Die ASIC-Härtung bezeichnet die gezielte Modifikation von anwendungsspezifischen integrierten Schaltungen zur Steigerung der Widerstandsfähigkeit gegen physische und logische Angriffe. Entwickler entfernen dabei nicht benötigte Hardware-Schnittstellen oder JTAG-Ports, um das Angriffsfeld auf das Silizium zu reduzieren. Dieser Prozess verhindert effektiv das Auslesen sensibler kryptografischer Schlüssel durch direkte Sondierung der Schaltkreise.
Implementierung
Ingenieure fokussieren sich bei der Härtung auf die Verschleierung der internen Signalpfade innerhalb der Schichtenarchitektur. Durch die Deaktivierung von Debug-Funktionen nach der Produktionsphase wird der Zugriff auf interne Speicherbereiche unterbunden.
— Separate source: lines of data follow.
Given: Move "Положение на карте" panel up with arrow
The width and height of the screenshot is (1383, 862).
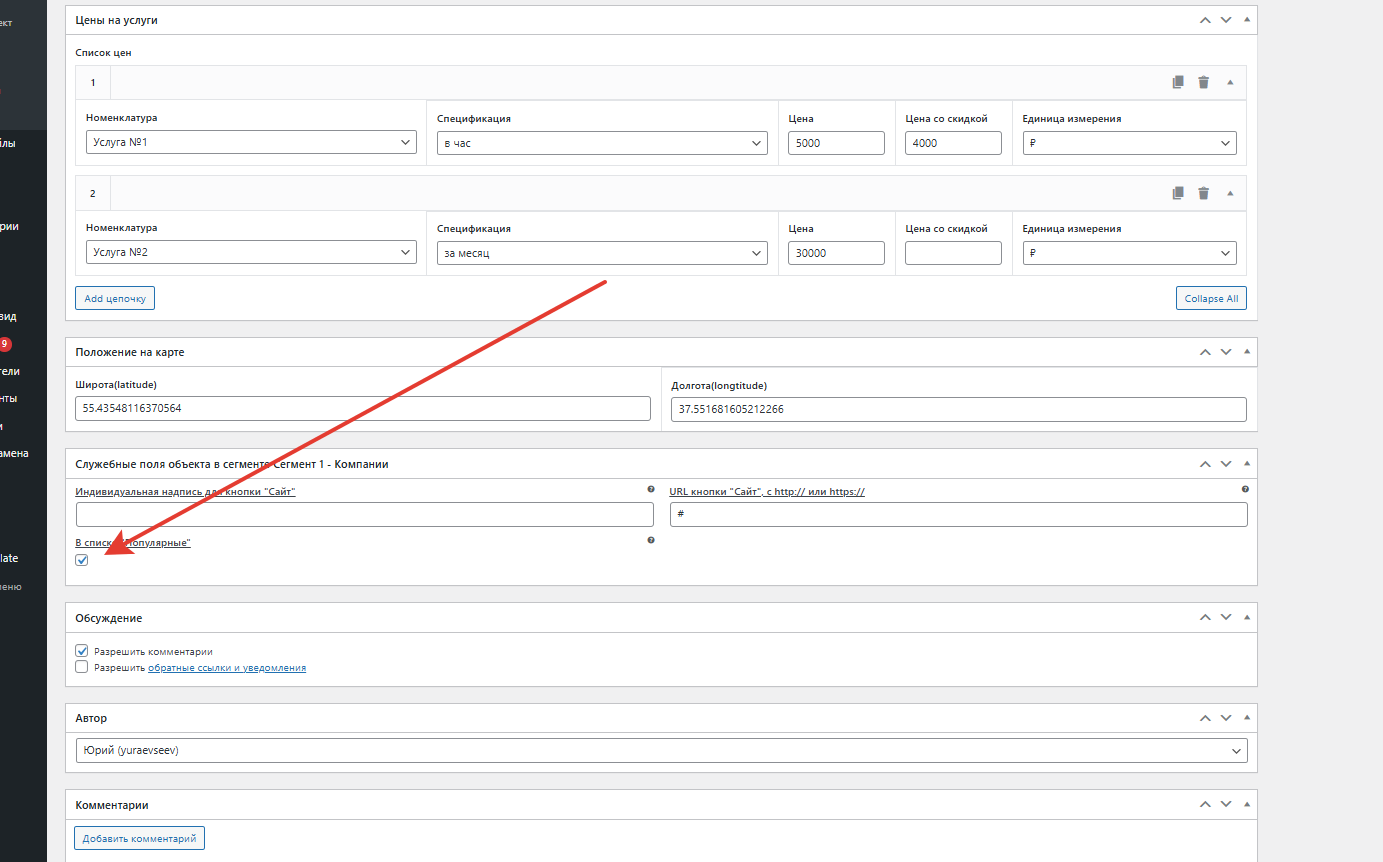Looking at the screenshot, I should click(1205, 352).
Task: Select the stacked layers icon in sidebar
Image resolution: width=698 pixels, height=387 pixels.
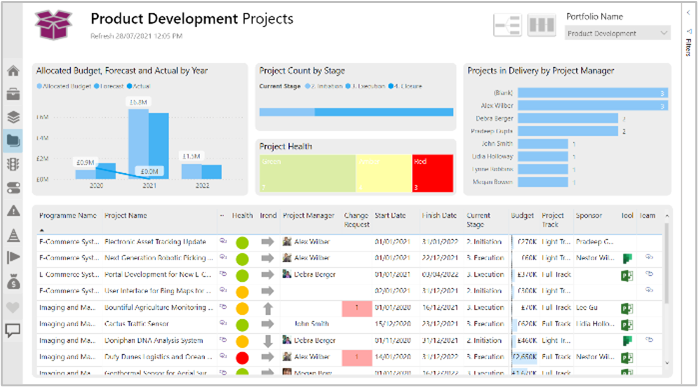Action: (x=13, y=117)
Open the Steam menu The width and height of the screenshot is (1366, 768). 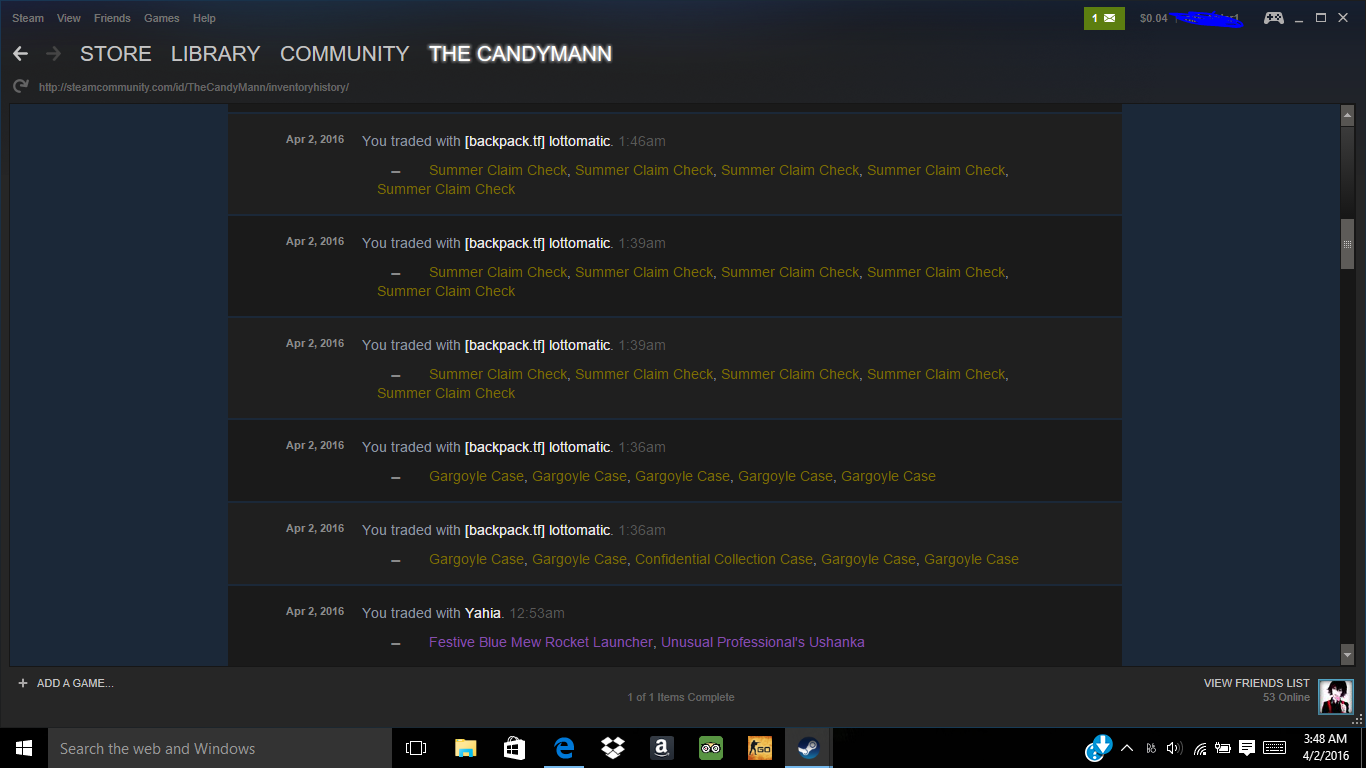coord(28,18)
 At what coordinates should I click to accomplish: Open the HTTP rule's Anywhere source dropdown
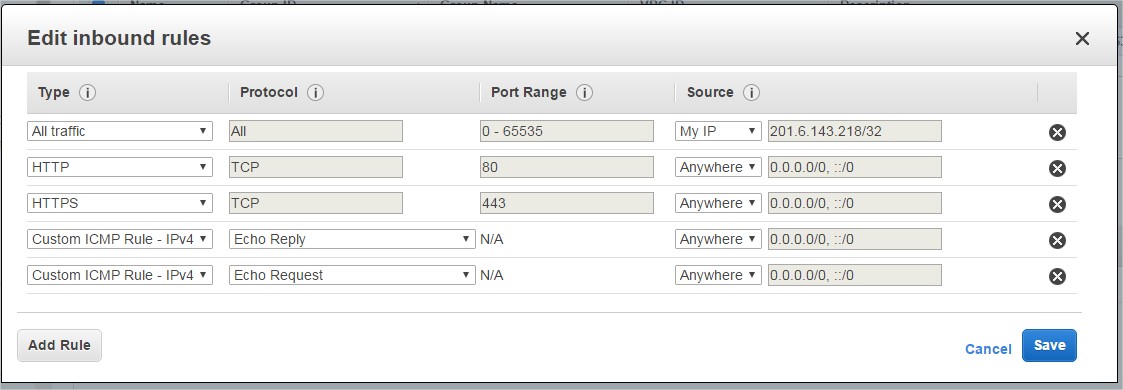pyautogui.click(x=718, y=167)
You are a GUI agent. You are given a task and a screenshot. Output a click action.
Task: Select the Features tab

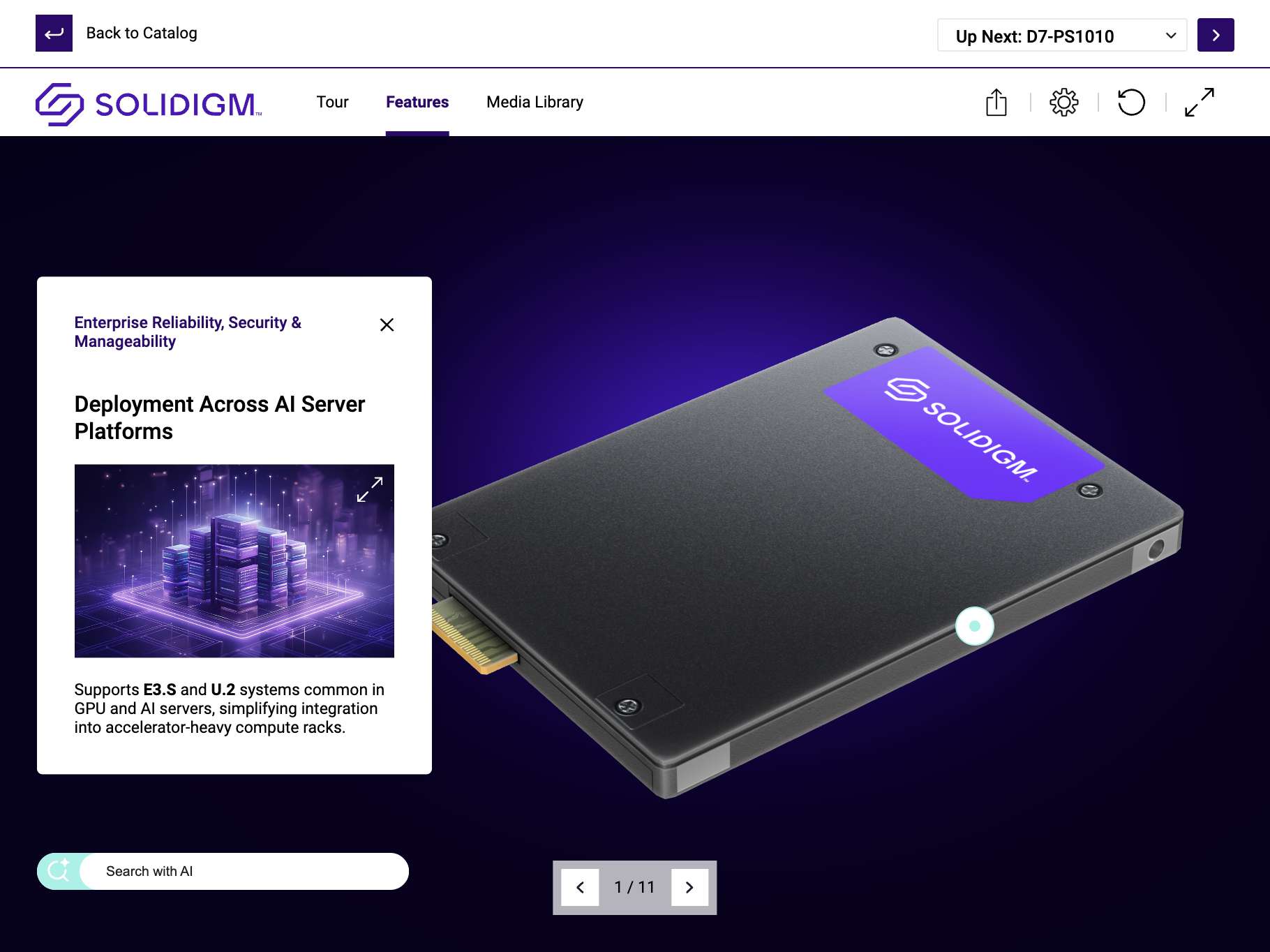[417, 102]
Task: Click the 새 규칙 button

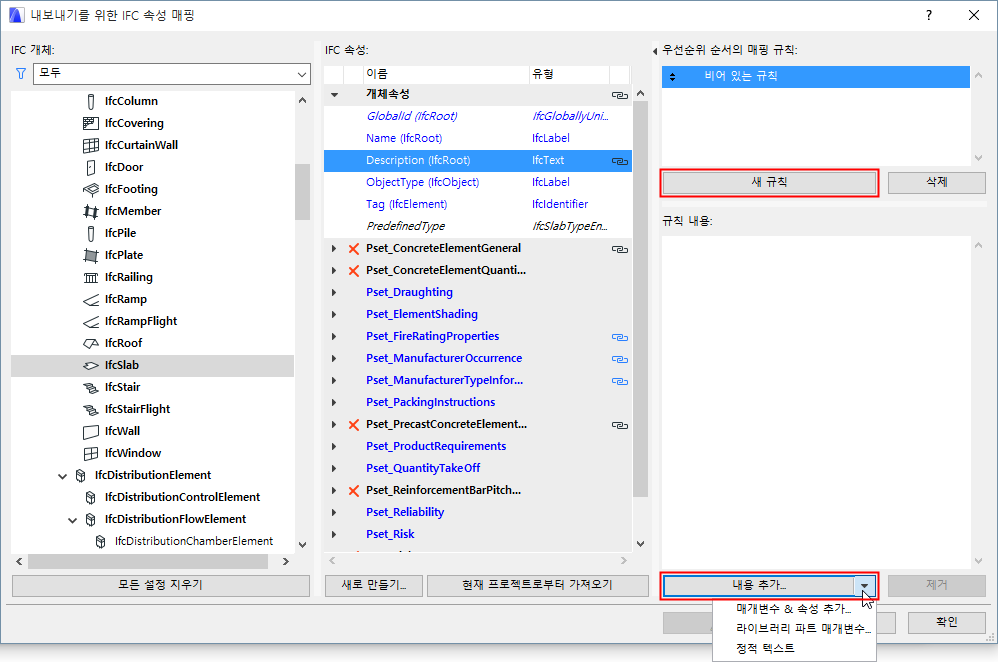Action: point(770,183)
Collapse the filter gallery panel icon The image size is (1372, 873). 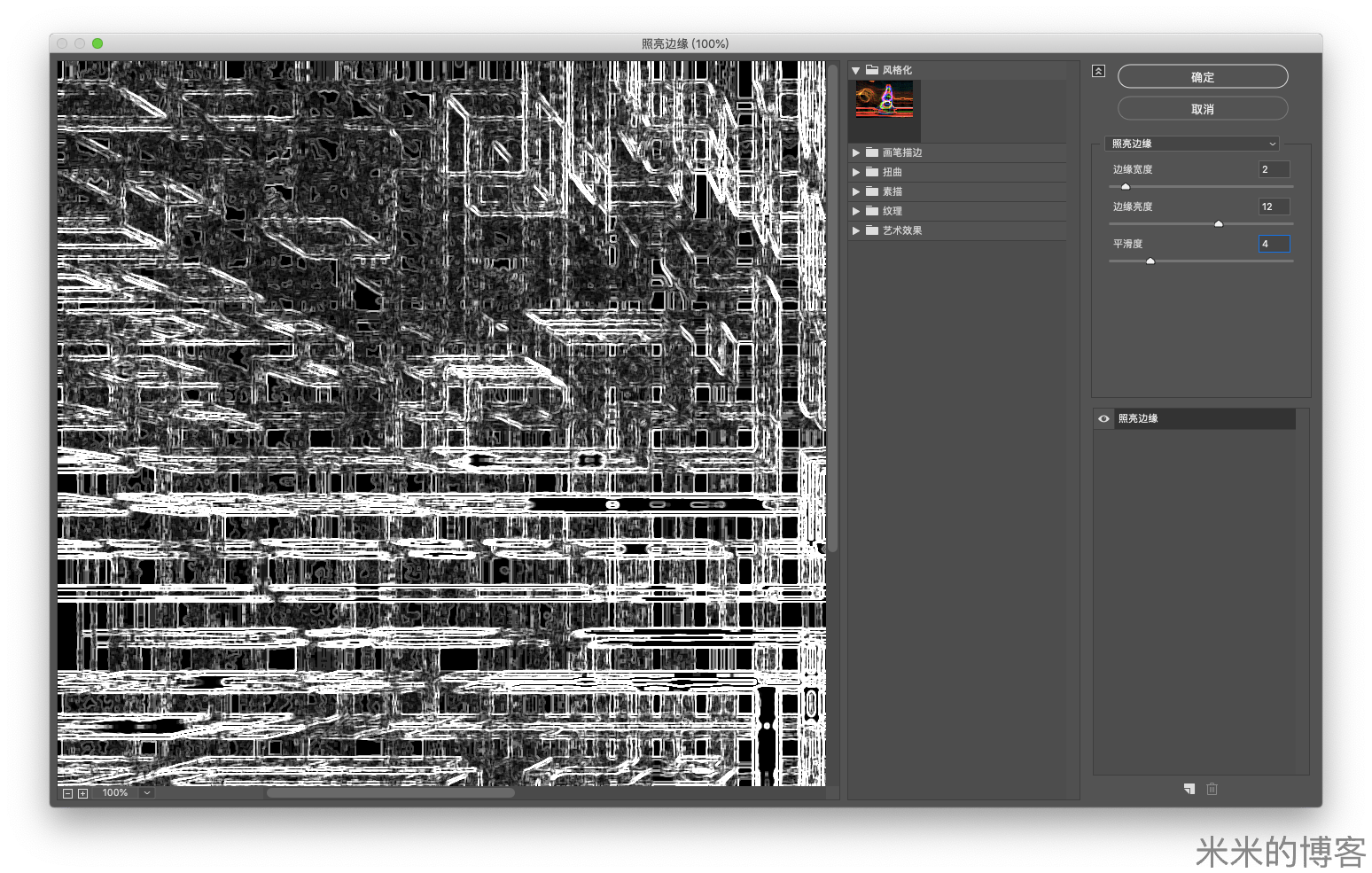(1098, 71)
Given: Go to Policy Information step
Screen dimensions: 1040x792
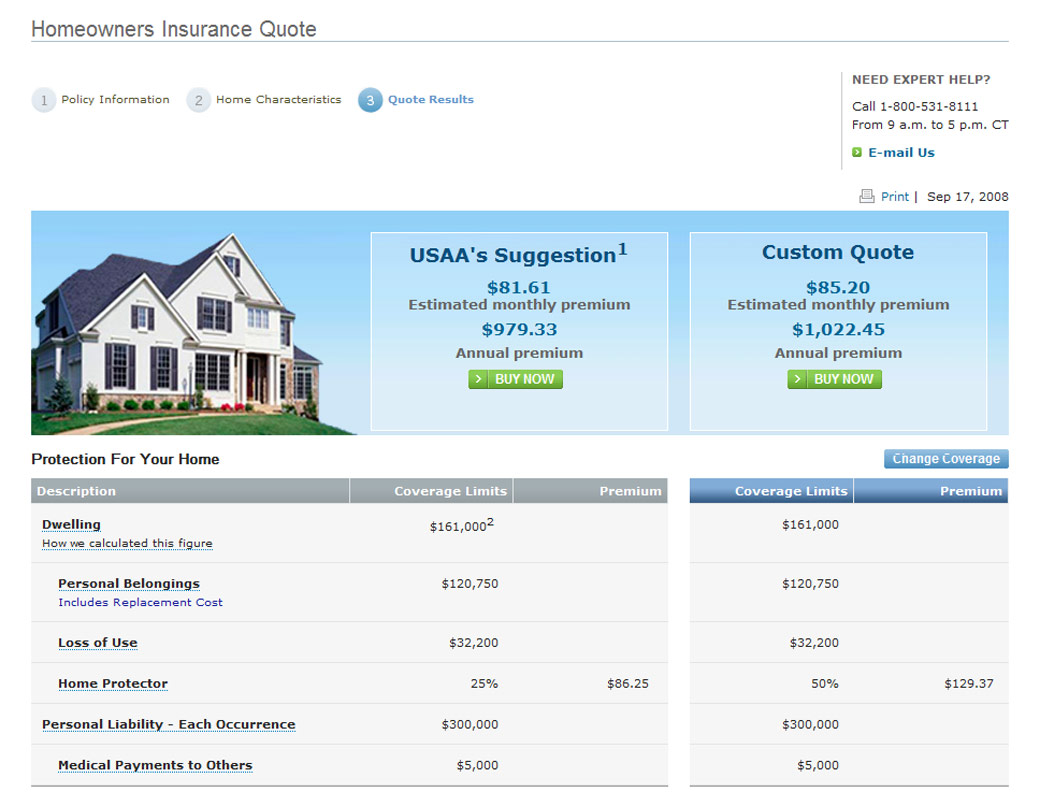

Eine zusätzliche Schicht aus opaken Materialien schützt die physische Integrität des Chips gegen Mikroskopie.
Schutzmaßnahme
Die Härtung dient primär der Absicherung von Hardware-Sicherheitsmodulen gegen Side-Channel-Analysen wie die Stromverbrauchsanalyse. Durch konstante Laufzeiten der Schaltkreise wird das Abfließen von Informationen über die Leistungsaufnahme unterbunden. Somit bleibt die Vertraulichkeit kryptografischer Operationen auch unter feindseligen Bedingungen gewahrt.
Etymologie
Der Begriff setzt sich aus dem Akronym ASIC für Application Specific Integrated Circuit und dem deutschen Fachbegriff Härtung für die technische Verstärkung gegen äußere Einflüsse zusammen.